• _Task prompt_
Starting at the line below holding "Open Ube with Butter & Sugar item" and stopping at the line holding "Click the 220000", print every line exactly, both ends included, and leave the rest out.

[Pixel coordinate grounding data]
----

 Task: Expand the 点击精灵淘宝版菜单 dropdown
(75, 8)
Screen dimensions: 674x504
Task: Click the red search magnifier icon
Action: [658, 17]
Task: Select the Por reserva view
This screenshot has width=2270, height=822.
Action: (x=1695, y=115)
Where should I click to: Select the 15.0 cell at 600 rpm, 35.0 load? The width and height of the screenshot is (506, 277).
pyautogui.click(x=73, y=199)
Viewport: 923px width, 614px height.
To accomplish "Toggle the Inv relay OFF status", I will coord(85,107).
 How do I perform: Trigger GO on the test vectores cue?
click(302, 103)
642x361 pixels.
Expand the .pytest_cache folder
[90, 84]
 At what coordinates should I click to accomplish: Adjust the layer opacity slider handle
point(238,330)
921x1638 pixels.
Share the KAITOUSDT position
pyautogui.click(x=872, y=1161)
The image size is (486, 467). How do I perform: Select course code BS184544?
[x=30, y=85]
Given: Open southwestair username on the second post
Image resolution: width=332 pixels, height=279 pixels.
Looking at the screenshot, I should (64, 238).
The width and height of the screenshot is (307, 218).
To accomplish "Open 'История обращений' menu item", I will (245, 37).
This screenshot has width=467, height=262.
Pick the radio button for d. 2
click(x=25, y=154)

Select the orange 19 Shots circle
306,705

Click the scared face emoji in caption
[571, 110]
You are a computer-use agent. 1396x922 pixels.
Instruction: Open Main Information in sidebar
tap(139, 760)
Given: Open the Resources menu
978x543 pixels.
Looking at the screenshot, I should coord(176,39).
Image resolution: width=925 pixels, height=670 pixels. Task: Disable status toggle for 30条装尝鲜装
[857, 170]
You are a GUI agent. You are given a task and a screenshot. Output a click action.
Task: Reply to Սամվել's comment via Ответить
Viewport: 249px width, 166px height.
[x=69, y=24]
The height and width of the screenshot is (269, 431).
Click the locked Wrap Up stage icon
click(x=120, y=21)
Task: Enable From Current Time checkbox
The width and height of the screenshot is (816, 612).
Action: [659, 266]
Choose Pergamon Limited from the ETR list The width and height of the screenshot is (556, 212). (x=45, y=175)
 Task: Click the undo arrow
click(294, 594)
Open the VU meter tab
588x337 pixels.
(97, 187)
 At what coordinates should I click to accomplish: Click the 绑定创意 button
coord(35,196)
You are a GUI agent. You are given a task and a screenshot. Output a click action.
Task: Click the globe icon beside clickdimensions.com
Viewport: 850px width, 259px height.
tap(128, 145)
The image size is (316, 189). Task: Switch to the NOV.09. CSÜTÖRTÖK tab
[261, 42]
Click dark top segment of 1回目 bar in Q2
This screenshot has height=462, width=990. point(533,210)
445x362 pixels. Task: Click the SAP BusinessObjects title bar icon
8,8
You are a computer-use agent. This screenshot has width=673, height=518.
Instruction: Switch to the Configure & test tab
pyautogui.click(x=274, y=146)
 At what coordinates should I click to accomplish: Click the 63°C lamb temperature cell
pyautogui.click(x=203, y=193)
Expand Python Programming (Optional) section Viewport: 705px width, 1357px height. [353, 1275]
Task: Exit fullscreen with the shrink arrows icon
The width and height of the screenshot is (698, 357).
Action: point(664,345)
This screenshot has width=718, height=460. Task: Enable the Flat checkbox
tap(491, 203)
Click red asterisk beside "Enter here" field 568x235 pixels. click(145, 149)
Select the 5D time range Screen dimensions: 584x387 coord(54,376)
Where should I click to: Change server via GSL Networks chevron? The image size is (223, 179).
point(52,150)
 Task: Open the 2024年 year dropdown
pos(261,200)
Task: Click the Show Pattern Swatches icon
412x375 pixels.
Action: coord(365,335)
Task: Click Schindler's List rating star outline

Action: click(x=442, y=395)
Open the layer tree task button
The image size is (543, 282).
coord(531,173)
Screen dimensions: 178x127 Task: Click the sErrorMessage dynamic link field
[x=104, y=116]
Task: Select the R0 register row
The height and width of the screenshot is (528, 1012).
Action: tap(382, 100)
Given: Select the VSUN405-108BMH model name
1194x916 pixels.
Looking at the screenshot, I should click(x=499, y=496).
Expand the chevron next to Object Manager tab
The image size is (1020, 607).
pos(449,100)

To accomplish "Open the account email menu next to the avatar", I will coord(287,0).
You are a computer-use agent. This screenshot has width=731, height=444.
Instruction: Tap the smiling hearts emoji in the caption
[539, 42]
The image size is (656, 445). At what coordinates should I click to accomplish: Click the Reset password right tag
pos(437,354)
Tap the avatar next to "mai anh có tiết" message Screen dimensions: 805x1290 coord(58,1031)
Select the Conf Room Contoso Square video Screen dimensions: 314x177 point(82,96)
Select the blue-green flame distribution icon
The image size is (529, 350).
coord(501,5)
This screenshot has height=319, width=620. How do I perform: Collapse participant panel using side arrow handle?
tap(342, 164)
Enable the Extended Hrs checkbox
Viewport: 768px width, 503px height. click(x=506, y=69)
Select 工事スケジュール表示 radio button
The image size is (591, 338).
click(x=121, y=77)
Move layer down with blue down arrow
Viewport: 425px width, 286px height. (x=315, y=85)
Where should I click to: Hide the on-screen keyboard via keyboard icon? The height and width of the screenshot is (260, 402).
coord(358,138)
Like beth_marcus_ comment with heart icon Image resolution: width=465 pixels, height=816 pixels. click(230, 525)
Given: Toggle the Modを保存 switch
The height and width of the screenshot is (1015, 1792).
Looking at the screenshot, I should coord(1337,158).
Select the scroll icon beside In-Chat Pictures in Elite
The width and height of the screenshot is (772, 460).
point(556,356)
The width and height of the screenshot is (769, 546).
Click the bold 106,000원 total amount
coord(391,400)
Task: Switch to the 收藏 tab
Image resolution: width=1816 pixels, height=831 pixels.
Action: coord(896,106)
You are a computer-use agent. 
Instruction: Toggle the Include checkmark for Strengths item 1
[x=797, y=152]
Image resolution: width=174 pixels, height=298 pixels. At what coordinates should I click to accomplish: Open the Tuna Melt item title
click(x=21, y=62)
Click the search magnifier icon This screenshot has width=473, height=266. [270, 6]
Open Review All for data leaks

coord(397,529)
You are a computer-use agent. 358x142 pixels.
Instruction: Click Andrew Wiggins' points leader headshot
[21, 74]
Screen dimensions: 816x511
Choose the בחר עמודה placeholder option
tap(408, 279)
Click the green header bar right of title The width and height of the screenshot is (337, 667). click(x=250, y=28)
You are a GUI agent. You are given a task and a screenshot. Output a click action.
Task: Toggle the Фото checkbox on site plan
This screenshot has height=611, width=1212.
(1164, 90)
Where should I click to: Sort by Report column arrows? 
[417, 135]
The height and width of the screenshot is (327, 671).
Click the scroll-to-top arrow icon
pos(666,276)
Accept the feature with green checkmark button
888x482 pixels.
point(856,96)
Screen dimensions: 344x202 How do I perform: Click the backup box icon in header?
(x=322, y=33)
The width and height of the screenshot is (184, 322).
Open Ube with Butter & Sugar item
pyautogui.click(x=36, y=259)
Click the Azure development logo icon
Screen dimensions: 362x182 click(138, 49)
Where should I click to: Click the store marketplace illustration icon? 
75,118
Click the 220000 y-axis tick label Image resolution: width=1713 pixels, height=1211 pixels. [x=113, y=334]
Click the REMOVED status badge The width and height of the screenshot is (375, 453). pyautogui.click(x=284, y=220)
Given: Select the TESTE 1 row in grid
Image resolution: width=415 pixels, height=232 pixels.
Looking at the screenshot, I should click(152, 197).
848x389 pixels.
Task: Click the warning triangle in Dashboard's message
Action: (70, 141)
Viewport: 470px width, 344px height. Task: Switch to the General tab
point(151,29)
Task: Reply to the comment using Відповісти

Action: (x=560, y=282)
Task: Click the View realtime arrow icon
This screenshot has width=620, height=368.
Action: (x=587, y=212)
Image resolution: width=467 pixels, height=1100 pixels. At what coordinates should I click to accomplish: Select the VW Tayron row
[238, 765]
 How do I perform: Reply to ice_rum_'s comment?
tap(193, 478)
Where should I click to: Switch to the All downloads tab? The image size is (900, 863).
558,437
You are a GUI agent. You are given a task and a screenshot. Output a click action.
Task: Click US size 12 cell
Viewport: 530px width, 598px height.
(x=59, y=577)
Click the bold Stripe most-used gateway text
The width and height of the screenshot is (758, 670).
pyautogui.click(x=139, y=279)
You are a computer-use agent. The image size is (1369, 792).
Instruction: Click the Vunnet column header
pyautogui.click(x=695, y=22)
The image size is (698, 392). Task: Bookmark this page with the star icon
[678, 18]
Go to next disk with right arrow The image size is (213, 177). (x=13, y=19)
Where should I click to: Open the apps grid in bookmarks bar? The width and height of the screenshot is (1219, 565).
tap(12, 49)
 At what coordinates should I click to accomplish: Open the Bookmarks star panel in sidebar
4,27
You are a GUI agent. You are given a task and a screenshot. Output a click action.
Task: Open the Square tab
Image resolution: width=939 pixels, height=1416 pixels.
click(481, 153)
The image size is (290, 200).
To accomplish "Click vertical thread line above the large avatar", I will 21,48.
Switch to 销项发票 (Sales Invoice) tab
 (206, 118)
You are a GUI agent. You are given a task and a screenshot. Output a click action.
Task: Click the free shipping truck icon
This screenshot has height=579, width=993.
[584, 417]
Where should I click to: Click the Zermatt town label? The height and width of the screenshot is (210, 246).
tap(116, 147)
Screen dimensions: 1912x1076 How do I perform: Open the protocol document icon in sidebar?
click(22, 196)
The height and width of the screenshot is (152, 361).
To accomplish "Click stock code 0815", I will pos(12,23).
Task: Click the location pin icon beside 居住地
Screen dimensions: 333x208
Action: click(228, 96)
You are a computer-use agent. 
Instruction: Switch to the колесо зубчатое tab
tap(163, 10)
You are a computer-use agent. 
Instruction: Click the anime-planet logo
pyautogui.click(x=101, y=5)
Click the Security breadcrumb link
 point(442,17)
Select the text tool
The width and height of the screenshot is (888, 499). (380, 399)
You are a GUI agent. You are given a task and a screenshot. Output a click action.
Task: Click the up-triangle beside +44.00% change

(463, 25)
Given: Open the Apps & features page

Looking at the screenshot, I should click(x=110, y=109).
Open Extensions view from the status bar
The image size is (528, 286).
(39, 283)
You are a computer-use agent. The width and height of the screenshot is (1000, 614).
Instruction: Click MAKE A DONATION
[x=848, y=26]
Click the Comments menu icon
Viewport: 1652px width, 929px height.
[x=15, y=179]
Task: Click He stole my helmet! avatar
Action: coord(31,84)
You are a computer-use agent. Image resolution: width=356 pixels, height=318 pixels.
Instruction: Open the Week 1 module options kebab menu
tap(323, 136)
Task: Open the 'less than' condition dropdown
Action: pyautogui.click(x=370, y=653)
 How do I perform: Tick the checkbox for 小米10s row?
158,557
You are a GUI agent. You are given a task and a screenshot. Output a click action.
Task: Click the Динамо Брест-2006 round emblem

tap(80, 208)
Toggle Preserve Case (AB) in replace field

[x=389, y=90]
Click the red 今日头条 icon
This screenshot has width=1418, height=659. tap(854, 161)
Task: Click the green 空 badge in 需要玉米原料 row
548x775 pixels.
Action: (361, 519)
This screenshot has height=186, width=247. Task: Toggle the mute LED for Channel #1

----

• _Solution_
Open Ube with Butter & Sugar item
pyautogui.click(x=36, y=259)
Click the Azure development logo icon
Screen dimensions: 362x182 click(138, 49)
Where should I click to: Click the store marketplace illustration icon? 
75,118
Click the 220000 y-axis tick label Image resolution: width=1713 pixels, height=1211 pixels. [x=113, y=334]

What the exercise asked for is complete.